PROBLEM TO WORK ON:
Even if a line seems odd, print it as it is, and include every record.

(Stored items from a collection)
◆ ◆ ◆ ◆ ◆ ◆ ◆

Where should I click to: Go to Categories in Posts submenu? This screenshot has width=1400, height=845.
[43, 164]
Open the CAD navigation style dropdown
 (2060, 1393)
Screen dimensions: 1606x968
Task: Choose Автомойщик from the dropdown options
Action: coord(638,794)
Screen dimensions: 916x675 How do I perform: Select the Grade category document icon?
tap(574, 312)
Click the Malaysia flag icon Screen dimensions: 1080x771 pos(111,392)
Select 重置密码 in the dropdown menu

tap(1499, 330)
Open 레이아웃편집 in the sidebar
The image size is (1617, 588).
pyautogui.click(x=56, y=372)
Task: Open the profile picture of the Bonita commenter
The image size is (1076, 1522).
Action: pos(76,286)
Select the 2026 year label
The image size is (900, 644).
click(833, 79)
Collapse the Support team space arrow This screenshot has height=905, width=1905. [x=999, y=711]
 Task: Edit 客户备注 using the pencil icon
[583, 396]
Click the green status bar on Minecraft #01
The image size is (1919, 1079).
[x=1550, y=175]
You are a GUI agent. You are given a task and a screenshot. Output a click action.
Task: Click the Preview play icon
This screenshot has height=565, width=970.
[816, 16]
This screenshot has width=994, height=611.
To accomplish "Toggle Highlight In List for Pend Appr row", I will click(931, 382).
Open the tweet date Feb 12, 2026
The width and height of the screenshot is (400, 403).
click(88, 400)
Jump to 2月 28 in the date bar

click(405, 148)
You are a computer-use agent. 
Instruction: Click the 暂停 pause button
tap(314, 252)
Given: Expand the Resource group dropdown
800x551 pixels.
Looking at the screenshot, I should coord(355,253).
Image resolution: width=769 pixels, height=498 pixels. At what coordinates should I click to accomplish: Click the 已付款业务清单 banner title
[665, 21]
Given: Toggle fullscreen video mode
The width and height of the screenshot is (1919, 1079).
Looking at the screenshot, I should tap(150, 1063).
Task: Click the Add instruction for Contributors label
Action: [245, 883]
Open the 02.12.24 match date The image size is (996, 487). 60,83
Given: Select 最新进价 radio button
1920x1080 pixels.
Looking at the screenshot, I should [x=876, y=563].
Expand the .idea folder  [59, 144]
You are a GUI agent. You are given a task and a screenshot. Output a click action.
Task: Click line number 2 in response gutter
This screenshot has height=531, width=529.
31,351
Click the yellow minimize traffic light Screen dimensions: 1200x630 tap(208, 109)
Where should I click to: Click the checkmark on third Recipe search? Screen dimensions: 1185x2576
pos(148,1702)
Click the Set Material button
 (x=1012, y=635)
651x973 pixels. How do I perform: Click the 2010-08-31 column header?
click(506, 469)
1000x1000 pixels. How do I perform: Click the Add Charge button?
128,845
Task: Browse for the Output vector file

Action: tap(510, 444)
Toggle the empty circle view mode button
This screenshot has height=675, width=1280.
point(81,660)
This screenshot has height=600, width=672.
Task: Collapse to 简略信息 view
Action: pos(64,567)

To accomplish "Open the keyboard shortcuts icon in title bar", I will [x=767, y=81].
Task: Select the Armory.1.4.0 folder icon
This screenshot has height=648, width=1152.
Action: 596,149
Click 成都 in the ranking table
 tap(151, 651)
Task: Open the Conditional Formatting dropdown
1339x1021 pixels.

◆ ◆ ◆ ◆ ◆ ◆ ◆

ANSWER SECTION:
Where should I click to: Go to Categories in Posts submenu? This screenshot has width=1400, height=845.
[43, 164]
Open the CAD navigation style dropdown
 (2060, 1393)
Screen dimensions: 1606x968
Task: Choose Автомойщик from the dropdown options
Action: coord(638,794)
Screen dimensions: 916x675 How do I perform: Select the Grade category document icon?
tap(574, 312)
Click the Malaysia flag icon Screen dimensions: 1080x771 pos(111,392)
Select 重置密码 in the dropdown menu

tap(1499, 330)
Open 레이아웃편집 in the sidebar
The image size is (1617, 588).
pyautogui.click(x=56, y=372)
Task: Open the profile picture of the Bonita commenter
The image size is (1076, 1522).
Action: pos(76,286)
Select the 2026 year label
The image size is (900, 644).
click(833, 79)
Collapse the Support team space arrow This screenshot has height=905, width=1905. [x=999, y=711]
 Task: Edit 客户备注 using the pencil icon
[583, 396]
Click the green status bar on Minecraft #01
The image size is (1919, 1079).
[x=1550, y=175]
You are a GUI agent. You are given a task and a screenshot. Output a click action.
Task: Click the Preview play icon
This screenshot has height=565, width=970.
[816, 16]
This screenshot has width=994, height=611.
To accomplish "Toggle Highlight In List for Pend Appr row", I will click(931, 382).
Open the tweet date Feb 12, 2026
The width and height of the screenshot is (400, 403).
click(88, 400)
Jump to 2月 28 in the date bar

click(405, 148)
You are a computer-use agent. 
Instruction: Click the 暂停 pause button
tap(314, 252)
Given: Expand the Resource group dropdown
800x551 pixels.
Looking at the screenshot, I should coord(355,253).
Image resolution: width=769 pixels, height=498 pixels. At what coordinates should I click to accomplish: Click the 已付款业务清单 banner title
[665, 21]
Given: Toggle fullscreen video mode
The width and height of the screenshot is (1919, 1079).
Looking at the screenshot, I should tap(150, 1063).
Task: Click the Add instruction for Contributors label
Action: [245, 883]
Open the 02.12.24 match date The image size is (996, 487). 60,83
Given: Select 最新进价 radio button
1920x1080 pixels.
Looking at the screenshot, I should [x=876, y=563].
Expand the .idea folder  [59, 144]
You are a GUI agent. You are given a task and a screenshot. Output a click action.
Task: Click line number 2 in response gutter
This screenshot has height=531, width=529.
31,351
Click the yellow minimize traffic light Screen dimensions: 1200x630 tap(208, 109)
Where should I click to: Click the checkmark on third Recipe search? Screen dimensions: 1185x2576
pos(148,1702)
Click the Set Material button
 (x=1012, y=635)
651x973 pixels. How do I perform: Click the 2010-08-31 column header?
click(506, 469)
1000x1000 pixels. How do I perform: Click the Add Charge button?
128,845
Task: Browse for the Output vector file

Action: tap(510, 444)
Toggle the empty circle view mode button
This screenshot has height=675, width=1280.
point(81,660)
This screenshot has height=600, width=672.
Task: Collapse to 简略信息 view
Action: pos(64,567)

To accomplish "Open the keyboard shortcuts icon in title bar", I will [x=767, y=81].
Task: Select the Armory.1.4.0 folder icon
This screenshot has height=648, width=1152.
Action: 596,149
Click 成都 in the ranking table
 tap(151, 651)
Task: Open the Conditional Formatting dropdown
1339x1021 pixels.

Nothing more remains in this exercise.